>> START Excerpted data
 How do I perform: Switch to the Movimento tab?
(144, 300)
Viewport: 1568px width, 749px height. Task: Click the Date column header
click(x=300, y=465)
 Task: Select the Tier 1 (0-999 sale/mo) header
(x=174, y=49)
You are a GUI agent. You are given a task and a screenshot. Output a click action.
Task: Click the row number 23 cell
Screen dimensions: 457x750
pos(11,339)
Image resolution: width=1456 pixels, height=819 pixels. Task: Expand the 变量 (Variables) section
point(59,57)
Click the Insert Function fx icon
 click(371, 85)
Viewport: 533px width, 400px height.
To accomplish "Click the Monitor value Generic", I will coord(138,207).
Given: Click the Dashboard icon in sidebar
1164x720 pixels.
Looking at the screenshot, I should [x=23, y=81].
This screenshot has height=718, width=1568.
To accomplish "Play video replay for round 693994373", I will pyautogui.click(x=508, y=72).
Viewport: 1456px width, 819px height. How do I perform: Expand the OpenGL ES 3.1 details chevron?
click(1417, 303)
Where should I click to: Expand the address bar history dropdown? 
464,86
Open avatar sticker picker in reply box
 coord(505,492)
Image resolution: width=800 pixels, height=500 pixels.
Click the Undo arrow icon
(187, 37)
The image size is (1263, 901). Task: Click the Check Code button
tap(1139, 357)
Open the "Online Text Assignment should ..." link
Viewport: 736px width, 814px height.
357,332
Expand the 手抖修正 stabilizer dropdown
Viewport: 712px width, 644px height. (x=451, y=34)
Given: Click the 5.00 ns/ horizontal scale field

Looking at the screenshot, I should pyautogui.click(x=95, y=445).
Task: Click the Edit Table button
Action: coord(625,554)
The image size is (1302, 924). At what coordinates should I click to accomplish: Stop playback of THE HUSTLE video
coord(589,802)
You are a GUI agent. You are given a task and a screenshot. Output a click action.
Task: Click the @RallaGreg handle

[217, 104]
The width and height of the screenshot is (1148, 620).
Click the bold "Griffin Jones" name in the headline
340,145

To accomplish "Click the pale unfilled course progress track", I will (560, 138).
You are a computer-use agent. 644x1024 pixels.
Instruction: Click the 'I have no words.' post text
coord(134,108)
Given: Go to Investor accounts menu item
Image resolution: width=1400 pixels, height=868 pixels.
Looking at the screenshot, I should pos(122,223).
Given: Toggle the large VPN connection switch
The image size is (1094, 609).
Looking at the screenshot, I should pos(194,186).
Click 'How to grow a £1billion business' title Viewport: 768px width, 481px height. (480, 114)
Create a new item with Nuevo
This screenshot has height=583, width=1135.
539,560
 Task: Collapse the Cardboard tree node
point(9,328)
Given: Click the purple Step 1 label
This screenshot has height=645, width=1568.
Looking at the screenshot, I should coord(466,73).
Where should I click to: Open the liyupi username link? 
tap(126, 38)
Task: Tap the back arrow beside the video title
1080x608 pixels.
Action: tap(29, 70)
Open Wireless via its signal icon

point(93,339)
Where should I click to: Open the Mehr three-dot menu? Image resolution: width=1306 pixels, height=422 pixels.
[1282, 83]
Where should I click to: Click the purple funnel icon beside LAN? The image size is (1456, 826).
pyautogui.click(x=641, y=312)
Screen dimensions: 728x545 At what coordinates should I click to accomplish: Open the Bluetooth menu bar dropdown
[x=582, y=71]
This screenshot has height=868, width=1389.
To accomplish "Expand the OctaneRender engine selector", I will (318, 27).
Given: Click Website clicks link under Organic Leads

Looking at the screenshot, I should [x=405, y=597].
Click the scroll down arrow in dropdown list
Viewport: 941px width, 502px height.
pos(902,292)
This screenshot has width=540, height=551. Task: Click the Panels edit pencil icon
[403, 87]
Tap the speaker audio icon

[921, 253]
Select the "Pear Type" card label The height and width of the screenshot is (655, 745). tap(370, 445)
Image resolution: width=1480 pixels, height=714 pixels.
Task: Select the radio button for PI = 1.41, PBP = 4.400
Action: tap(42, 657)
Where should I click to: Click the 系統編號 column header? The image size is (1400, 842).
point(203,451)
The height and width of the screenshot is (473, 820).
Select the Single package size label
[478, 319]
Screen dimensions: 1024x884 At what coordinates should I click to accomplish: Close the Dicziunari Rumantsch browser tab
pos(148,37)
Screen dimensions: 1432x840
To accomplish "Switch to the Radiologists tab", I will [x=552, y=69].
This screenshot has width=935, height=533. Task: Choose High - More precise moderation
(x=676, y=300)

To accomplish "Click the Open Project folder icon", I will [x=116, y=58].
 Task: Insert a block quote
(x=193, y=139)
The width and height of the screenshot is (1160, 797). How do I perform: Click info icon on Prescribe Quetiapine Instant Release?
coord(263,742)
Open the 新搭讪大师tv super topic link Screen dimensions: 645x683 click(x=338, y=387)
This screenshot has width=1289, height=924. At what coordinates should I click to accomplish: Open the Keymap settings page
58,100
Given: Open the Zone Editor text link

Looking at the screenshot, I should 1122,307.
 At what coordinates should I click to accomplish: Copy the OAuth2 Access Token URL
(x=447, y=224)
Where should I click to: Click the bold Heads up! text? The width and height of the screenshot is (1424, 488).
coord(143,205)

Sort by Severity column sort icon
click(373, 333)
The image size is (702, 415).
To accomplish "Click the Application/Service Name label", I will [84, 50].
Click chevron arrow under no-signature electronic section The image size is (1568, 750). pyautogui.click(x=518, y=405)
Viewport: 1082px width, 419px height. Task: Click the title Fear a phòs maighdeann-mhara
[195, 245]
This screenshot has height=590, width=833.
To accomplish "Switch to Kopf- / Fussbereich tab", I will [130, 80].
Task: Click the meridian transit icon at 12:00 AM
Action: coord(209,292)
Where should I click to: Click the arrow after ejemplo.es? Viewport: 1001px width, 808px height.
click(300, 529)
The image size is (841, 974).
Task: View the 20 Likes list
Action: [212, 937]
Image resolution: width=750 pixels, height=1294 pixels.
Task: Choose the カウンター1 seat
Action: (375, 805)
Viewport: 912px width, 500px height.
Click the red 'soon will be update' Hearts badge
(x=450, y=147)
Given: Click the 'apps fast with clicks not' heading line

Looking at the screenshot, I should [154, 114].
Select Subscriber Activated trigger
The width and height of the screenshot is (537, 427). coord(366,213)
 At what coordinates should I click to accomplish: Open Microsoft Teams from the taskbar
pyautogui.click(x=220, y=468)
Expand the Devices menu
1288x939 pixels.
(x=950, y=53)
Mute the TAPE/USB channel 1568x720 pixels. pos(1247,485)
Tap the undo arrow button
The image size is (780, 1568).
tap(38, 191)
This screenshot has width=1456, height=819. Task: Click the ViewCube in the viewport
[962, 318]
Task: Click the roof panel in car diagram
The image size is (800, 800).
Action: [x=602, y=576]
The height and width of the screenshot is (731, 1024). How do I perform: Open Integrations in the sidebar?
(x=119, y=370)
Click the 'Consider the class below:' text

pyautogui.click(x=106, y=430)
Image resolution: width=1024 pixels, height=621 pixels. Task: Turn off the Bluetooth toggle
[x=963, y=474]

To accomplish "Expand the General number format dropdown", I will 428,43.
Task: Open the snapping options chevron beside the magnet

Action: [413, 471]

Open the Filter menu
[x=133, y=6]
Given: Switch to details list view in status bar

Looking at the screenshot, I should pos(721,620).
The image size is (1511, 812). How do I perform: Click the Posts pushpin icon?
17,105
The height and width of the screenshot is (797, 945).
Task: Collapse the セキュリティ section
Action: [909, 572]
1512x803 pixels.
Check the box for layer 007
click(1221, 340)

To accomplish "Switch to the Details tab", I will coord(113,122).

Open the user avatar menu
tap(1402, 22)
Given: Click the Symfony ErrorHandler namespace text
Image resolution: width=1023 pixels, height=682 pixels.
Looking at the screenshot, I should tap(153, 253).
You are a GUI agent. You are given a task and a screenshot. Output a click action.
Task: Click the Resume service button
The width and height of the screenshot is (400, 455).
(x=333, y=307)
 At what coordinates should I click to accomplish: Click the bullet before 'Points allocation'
>> END Excerpted data
Render the entries from the line containing "Tap the speaker audio icon" up to and including the line containing "will [x=552, y=69]." as a numbered list, omitting any blank lines. Include only those lines.

1. Tap the speaker audio icon
2. [921, 253]
3. Select the "Pear Type" card label The height and width of the screenshot is (655, 745). tap(370, 445)
4. Image resolution: width=1480 pixels, height=714 pixels.
5. Task: Select the radio button for PI = 1.41, PBP = 4.400
6. Action: tap(42, 657)
7. Where should I click to: Click the 系統編號 column header? The image size is (1400, 842).
8. point(203,451)
9. The height and width of the screenshot is (473, 820).
10. Select the Single package size label
11. [478, 319]
12. Screen dimensions: 1024x884 At what coordinates should I click to accomplish: Close the Dicziunari Rumantsch browser tab
13. pos(148,37)
14. Screen dimensions: 1432x840
15. To accomplish "Switch to the Radiologists tab", I will [x=552, y=69].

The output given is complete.